▶ _DESCRIPTION OF THE TASK_
Carry on the text about pain during sex, beginning right after its final sentence.

▶ _TEXT SECTION_
┌────────

This happens most dramatically during menopause, but it also affects people who are breastfeeding, taking certain hormonal medications, or who have had their ovaries removed. The postpartum period is another vulnerable window. More than 50% of women experience pain during their first intercourse after giving birth, and roughly 41% still report pain, reduced desire, and arousal difficulties three months later.
The changes are gradual enough that many people assume it’s just something they have to live with. It isn’t. Topical estrogen, moisturizers, and other treatments can restore tissue health significantly.
Pain During Sex in Men
Painful sex isn’t exclusively a women’s health issue. Men can experience pain in the penis, scrotum, or during ejaculation, and the causes are just as varied. Phimosis, where the foreskin is too tight to retract comfortably, is one common anatomical cause. Peyronie’s disease creates a buildup of scar tissue in the penis that can cause curvature and pain during erection or penetration.
Skin conditions like balanitis (inflammation of the head of the penis) or lichen planus can make the penile skin raw or sensitive. Prostatitis, an inflammation of the prostate, frequently causes a burning or aching sensation during or after ejaculation. Scrotal conditions like varicoceles can produce a dragging pain that worsens with sexual activity.
The Psychological Layer
Pain during sex rarely stays purely physical. Anticipating pain triggers a stress response that tightens muscles, reduces arousal, and decreases lubrication, which creates more pain. This cycle can become self-reinforcing quickly. Anxiety, past trauma, and relationship stress can all amplify the physical experience of pain or, in some cases, be the primary driver.
This doesn’t mean the pain is imaginary. The nervous system’s role in processing pain is real and measurable. It does mean that addressing the emotional and psychological components alongside the physical ones produces better outcomes. Major medical organizations recommend a multidisciplinary approach for persistent sexual pain, involving not just a gynecologist or urologist but potentially a pelvic floor therapist, psychologist, or sexual counselor.

└────────

▶ _INFORMATION_
┌────────

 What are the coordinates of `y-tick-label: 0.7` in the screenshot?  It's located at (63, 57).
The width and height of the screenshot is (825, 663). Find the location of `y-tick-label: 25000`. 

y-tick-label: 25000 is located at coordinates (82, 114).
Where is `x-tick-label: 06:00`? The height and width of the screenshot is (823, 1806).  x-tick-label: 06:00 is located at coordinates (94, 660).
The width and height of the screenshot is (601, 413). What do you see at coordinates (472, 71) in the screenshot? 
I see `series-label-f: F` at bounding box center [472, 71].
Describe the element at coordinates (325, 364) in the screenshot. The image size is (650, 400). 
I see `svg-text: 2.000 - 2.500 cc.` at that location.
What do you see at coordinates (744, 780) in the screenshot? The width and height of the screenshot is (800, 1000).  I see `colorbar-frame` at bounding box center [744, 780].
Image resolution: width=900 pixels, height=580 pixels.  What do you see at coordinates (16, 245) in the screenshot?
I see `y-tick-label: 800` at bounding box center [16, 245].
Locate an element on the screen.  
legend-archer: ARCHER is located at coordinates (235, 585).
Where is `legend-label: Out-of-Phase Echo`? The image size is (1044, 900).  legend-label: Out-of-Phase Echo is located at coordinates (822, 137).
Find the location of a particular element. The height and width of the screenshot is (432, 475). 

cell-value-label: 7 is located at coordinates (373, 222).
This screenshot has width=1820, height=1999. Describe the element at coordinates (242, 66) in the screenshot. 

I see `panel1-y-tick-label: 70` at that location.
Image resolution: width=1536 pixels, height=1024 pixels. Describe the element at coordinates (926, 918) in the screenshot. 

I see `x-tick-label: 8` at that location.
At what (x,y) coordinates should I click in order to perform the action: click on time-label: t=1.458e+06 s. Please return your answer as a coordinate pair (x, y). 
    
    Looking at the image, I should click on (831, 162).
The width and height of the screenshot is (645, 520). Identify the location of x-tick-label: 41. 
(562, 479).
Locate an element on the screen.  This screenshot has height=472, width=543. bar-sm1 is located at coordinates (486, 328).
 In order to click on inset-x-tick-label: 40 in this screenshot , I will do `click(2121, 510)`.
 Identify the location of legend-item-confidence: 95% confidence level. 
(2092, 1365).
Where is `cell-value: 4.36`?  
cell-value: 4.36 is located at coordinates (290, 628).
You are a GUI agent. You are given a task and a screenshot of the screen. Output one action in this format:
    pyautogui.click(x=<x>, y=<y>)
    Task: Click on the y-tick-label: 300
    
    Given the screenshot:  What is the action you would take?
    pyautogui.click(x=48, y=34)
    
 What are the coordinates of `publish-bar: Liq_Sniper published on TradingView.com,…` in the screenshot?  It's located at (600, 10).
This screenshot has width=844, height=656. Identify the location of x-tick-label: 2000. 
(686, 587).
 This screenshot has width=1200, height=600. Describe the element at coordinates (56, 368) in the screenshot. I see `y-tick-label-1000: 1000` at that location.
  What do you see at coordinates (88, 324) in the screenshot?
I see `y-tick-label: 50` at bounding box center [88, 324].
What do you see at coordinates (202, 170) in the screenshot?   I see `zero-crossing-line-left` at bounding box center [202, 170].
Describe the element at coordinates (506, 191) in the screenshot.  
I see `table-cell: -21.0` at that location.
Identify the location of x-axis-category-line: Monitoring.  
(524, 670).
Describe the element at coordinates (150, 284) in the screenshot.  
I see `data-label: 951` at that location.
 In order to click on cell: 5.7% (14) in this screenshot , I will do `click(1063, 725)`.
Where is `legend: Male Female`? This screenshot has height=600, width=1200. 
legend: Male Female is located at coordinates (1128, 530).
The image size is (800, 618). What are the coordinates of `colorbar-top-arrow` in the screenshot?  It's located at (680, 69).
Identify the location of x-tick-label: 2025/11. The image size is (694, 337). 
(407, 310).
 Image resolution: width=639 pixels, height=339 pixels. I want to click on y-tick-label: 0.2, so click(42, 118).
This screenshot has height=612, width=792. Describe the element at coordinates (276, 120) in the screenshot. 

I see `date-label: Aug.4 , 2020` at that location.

└────────

▶ _OUTPUT_
What Treatment Looks Like
Treatment depends entirely on the cause, which is why getting a clear diagnosis matters more than trying remedies at random. For infections, the fix is often straightforward. For hormonal changes, topical treatments applied directly to the vaginal tissue can make a meaningful difference. For skin conditions like lichen sclerosus, managing inflammation early prevents the scarring that makes things worse over time.
For pelvic floor dysfunction, physical therapy is one of the most effective interventions. A pelvic floor physical therapist uses internal manual techniques, biofeedback, and sometimes vaginal dilators to help the muscles learn to relax. The therapy improves muscle awareness, increases vaginal elasticity, and normalizes the resting state of the muscles. In one study, patients saw significant improvement in pain scores after five weeks of twice-weekly treatment, with benefits lasting over four months. Internal manual techniques were the most effective approach, followed by patient education and at-home exercises with dilators.
For persistent vulvar pain specifically, the American College of Obstetricians and Gynecologists recommends an individualized approach that addresses both physical and emotional factors. Topical medications in ointment form (rather than creams, which contain more preservatives and tend to burn on application) are often a first step. Physical therapy and biofeedback are recommended alongside any medication. The emphasis is on realistic treatment goals and a clear understanding of the diagnosis, because knowing what’s happening in your body changes how you experience and respond to the pain.
The most important thing to understand is that pain during sex is not something you should push through or accept as normal. It has a cause, and in the vast majority of cases, that cause is treatable.